Rail Customer Coalition Warns Against Union Pacific-Norfolk Southern Merger's Impact on Competition

Rail Customers Warn of Potential Concerns Over UP-NS Merger



In a disconcerting development for the rail industry, the Rail Customer Coalition (RCC) has voiced strong concerns regarding Union Pacific's (UP) proposal to merge with Norfolk Southern (NS). This merger is poised to be the most scrutinized case in the history of the Surface Transportation Board (STB), as stakeholders fear it could significantly undermine competition in the freight rail sector.

The proposed union between UP and NS marks a historic moment in American railroading, potentially resulting in the largest consolidation of railroads in U.S. history. As the RCC pointed out, American businesses are still contending with the fallout from previous mergers that concentrated market power in the hands of a few companies. Currently, just four rail corporations handle a staggering 90% of the freight rail traffic in the country, leading to considerable price hikes and service disruptions for customers.

According to RCC's statement, if the merger is approved, it would grant a single entity control over nearly half of all rail traffic in the U.S. This level of concentration could effectively erase the thin layer of competition that still exists, translating to increased costs for manufacturers, farmers, energy producers, and ultimately, consumers nationwide. The merger's proposed price tag of $85 billion raises further questions, as this cost is likely to be passed down to American businesses and individuals, compounding existing economic pressures, particularly amidst rising inflation.

Questions About Service Improvements



Union Pacific has argued that the merger will bring about improved service, efficiency, and expanded networks. However, the RCC argues these benefits do not justify creating a monopoly. They point to the recent collaboration between BNSF and CSX as an example of how rail service can be enhanced through partnership rather than consolidation.

Moreover, the STB’s updated merger standards, adopted in response to earlier failed consolidation attempts, mandate that any merger must clearly demonstrate how it will enhance competition and service. The RCC contends that the current application submitted by UP and NS does not meet these criteria.

Growing Opposition to the Merger



The opposition to the merger is gaining momentum as more stakeholders scrutinize the implications of this consolidation. A bipartisan coalition of 18 U.S. Senators has joinced the call for the STB to undertake a thorough assessment of the merger proposal, emphasizing the already limited competitive options available to producers reliant on rail services. They warn that further consolidation could exacerbate existing challenges, including lesser routing flexibility and reduced network smoothness.

In addition, a coalition of nine Republican State Attorneys General and 54 Republican legislative leaders have expressed their trepidations about the potential merger, reinforcing the notion that maintaining competition within the freight rail sector is essential for protecting American businesses and consumers.

The Call for Competition



As the railroad landscape becomes increasingly exclusive, the RCC strongly advocates for heightened competition in the sector. They argue that it is vital for keeping costs low, bolstering supply chains, and ensuring stable employment opportunities in the U.S. The coalition is poised to thoroughly examine the merger application as the STB embarks on its evaluation process.

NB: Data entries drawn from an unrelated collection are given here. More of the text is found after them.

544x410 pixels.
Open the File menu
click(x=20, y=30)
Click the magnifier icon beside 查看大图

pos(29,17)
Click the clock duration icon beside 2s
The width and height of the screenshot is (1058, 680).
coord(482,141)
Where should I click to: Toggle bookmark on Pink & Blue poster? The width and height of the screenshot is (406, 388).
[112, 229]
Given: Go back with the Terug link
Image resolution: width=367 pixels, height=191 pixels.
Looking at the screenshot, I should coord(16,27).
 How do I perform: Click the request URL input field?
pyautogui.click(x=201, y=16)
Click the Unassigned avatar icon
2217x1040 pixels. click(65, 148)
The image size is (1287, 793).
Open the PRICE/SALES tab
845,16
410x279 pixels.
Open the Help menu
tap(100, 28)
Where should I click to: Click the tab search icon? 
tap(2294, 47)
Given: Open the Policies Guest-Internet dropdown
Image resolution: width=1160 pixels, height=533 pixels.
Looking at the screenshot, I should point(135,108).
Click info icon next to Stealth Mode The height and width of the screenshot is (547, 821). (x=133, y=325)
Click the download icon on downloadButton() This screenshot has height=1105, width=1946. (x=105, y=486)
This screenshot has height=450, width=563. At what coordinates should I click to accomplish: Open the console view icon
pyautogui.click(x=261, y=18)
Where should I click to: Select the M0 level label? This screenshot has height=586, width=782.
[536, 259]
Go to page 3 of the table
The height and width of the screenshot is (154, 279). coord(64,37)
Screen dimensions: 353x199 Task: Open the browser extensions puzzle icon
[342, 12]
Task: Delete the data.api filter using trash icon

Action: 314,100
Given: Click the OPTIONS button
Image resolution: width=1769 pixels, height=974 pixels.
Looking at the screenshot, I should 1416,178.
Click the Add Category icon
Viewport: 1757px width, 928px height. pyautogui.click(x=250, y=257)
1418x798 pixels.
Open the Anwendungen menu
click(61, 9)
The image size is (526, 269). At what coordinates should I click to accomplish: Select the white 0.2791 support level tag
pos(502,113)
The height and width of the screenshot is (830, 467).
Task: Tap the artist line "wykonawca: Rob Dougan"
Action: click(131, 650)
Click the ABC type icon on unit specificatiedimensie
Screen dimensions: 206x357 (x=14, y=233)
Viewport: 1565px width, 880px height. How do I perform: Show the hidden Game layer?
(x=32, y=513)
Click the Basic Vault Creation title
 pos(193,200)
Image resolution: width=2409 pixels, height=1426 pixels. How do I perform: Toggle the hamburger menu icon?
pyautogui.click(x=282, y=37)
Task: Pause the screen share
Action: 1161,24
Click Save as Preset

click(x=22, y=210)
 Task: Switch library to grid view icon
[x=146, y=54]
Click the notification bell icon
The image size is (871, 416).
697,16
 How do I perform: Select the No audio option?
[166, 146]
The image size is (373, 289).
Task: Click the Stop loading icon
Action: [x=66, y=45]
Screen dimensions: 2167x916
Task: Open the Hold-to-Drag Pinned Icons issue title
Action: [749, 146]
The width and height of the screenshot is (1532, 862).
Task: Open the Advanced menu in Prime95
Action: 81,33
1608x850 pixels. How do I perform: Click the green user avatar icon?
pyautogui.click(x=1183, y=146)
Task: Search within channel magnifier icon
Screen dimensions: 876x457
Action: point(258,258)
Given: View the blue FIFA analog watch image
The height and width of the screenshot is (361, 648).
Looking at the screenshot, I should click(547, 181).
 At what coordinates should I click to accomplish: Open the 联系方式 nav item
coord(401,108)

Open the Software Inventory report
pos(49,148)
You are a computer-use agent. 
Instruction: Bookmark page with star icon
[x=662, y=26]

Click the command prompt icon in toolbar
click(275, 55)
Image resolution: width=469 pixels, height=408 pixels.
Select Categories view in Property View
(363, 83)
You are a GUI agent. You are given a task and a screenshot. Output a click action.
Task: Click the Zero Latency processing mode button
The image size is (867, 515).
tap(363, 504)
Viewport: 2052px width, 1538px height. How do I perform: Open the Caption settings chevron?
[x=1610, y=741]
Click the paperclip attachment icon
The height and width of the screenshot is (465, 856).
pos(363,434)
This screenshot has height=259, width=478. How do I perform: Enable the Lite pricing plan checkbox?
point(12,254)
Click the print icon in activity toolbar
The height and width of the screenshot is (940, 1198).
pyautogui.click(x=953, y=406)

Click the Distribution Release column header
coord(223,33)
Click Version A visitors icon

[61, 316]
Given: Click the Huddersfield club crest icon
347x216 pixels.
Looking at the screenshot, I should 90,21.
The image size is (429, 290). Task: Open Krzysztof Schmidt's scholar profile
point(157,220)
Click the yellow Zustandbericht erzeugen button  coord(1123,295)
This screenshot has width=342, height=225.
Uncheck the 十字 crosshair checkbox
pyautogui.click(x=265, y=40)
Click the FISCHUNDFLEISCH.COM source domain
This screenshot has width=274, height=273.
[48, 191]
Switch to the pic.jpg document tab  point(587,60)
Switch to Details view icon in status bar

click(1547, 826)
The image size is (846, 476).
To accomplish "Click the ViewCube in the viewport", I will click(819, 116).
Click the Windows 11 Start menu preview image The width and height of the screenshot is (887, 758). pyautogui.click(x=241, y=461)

Industry representatives have shared their thoughts through numerous statements, highlighting the critical role that competitive rail service plays in the success of various sectors. From agricultural endeavors to energy production, stakeholders are calling for a robust review process to prevent detrimental ramifications from prioritizing consolidation over competition.

Chris Jahn, President of the American Chemistry Council, expressed concerns that the merger would prioritize imports over American-made goods at a time when inflation and living costs are already pressing issues. Similarly, agricultural representatives indicated that artificial cost increases resulting from a lack of competition could significantly impact operational viability for farmers.

For various sectors reliant on dependable and affordable rail service, the stakes are high. A merger approval that fails to prioritize competitive practices could jeopardize the integrity of the entire supply chain and engender further discontent among stakeholders.

Conclusion



As the STB prepares to evaluate the UP-NS merger application, it faces the substantial responsibility of ensuring that the lessons of past mergers are not ignored. A decision must prioritize the enhancement of rail-to-rail competition, safeguarding the interests of shippers and the numerous industries reliant on freight rail networks. The voices from the RCC and other stakeholders highlight the growing demand for a rigorous and transparent review process, emphasizing the essential need for competition in the rail industry as turmoil mounts in the broader economy.